Text passage:

__________________________________________________

The death of theory?

The field is moving away from developing or carefully employing theories and instead emphasizing the testing of empirical hypotheses through some combination of quantitative or qualitative analysis. Such work is not purely inductive or atheoretical, but theory plays a relatively minor role and most of the effort goes into collecting data and trying to draw reliable causal inferences from it.

Hence the paradox: theory is the most esteemed activity in the field, yet hardly anybody wants to do it anymore. John Mearsheimer and I explore this paradox in a new paper, and argue that this shift away from theory is a mistake.

That is Stephen Walt, on the field of International Relations. He points to a similar trend in economics.

Just back from vacation, I haven’t been able to read the paper closely. I see very good points, but these questions come to mind:

  • Is theory in absolute or just relative decline? More is being published now that 20 or 30 years ago.
  • Is this just the consequence of falling technological barriers? Until 20 years ago, the statistical programs and computing power weren’t available to do large-scale empirical work. So we would expect some rebalancing, even overcompensation.

__________________________________________________

Data entries:
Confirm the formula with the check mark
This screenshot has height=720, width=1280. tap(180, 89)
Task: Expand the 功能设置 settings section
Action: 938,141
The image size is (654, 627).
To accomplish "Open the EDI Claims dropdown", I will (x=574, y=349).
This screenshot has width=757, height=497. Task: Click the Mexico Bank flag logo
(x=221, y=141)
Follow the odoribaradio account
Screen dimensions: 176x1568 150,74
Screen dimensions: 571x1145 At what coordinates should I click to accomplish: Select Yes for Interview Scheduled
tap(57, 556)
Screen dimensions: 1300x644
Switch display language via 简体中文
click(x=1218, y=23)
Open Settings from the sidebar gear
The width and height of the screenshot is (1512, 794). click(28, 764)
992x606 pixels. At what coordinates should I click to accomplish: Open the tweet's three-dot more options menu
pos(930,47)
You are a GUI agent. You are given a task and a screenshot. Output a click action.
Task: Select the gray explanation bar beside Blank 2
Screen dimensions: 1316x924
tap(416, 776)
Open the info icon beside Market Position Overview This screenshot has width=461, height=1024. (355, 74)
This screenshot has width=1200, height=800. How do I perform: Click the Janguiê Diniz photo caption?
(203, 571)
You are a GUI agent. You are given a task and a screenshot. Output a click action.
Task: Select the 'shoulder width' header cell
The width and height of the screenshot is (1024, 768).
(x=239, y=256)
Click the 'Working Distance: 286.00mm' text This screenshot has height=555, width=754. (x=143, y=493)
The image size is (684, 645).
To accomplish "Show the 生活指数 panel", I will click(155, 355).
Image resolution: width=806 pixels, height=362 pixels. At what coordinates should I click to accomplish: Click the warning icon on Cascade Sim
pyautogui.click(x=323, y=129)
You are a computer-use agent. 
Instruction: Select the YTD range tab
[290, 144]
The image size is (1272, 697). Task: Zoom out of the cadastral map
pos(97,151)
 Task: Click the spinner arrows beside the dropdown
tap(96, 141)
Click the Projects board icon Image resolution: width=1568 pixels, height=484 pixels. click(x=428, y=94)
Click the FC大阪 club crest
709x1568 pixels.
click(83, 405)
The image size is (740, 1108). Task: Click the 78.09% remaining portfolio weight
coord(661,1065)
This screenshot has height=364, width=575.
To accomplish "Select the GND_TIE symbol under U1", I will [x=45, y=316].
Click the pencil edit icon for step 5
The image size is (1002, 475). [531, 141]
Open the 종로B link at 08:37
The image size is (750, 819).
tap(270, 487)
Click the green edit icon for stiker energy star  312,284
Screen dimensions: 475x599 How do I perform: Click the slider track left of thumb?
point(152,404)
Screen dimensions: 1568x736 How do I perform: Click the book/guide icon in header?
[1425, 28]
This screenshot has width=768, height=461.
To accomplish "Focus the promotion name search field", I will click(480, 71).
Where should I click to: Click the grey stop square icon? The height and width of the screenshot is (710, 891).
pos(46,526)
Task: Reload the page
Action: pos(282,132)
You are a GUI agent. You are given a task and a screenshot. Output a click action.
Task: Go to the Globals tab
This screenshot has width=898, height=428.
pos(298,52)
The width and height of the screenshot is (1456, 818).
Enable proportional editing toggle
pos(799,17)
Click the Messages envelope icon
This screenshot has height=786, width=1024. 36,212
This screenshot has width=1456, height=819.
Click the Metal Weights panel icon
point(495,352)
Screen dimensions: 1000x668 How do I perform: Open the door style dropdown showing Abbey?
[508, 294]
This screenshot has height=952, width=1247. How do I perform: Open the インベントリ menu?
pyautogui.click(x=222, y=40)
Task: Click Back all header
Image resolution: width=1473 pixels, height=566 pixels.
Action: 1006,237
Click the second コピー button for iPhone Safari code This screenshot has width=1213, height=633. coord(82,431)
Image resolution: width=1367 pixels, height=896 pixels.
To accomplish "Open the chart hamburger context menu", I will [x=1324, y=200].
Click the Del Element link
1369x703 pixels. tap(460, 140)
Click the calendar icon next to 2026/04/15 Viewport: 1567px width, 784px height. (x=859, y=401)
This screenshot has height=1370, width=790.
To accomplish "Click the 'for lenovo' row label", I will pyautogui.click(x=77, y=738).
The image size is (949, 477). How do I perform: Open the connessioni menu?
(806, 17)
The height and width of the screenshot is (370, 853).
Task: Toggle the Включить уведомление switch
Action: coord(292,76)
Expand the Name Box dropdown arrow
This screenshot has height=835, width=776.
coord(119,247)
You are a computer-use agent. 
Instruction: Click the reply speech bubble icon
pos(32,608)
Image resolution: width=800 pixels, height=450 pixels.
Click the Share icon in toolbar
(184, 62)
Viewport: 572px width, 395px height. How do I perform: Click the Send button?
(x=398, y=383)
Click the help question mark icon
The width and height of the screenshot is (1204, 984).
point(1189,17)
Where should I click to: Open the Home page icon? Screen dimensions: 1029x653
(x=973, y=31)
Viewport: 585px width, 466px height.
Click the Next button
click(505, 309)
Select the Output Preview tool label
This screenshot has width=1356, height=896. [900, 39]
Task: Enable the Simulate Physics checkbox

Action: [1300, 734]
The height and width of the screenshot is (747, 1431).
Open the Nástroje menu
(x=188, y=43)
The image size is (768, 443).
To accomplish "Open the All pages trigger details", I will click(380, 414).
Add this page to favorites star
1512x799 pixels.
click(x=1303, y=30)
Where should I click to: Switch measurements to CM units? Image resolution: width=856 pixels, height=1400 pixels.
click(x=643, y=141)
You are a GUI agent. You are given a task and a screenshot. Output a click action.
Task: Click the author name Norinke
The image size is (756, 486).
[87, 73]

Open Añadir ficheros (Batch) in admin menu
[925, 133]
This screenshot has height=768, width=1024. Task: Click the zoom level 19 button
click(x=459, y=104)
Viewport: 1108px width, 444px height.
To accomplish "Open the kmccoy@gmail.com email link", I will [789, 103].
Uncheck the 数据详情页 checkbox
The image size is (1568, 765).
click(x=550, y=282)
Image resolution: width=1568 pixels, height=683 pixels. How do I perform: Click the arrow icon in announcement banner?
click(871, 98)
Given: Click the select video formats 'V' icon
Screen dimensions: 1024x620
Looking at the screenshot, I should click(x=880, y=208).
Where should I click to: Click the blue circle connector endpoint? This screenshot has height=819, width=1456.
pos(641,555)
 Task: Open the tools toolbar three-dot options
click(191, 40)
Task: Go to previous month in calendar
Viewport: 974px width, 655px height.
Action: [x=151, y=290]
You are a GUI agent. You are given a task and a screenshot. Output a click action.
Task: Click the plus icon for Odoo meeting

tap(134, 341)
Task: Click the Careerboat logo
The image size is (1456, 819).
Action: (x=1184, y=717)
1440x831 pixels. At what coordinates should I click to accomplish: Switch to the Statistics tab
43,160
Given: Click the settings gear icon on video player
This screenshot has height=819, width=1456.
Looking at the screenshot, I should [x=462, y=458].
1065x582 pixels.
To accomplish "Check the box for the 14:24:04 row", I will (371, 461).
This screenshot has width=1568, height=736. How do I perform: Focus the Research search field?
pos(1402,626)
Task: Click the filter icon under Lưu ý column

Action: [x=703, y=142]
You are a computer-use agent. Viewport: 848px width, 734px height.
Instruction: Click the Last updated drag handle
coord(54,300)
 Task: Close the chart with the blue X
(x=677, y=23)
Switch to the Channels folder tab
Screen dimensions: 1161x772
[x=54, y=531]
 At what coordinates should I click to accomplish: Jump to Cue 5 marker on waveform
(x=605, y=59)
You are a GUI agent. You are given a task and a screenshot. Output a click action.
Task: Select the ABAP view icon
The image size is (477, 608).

__________________________________________________

Given task: Reproduce verbatim the stretch of the passage on the decline of theory from "The field is" through "is a mistake.".

Written solution:
The field is moving away from developing or carefully employing theories and instead emphasizing the testing of empirical hypotheses through some combination of quantitative or qualitative analysis. Such work is not purely inductive or atheoretical, but theory plays a relatively minor role and most of the effort goes into collecting data and trying to draw reliable causal inferences from it.

Hence the paradox: theory is the most esteemed activity in the field, yet hardly anybody wants to do it anymore. John Mearsheimer and I explore this paradox in a new paper, and argue that this shift away from theory is a mistake.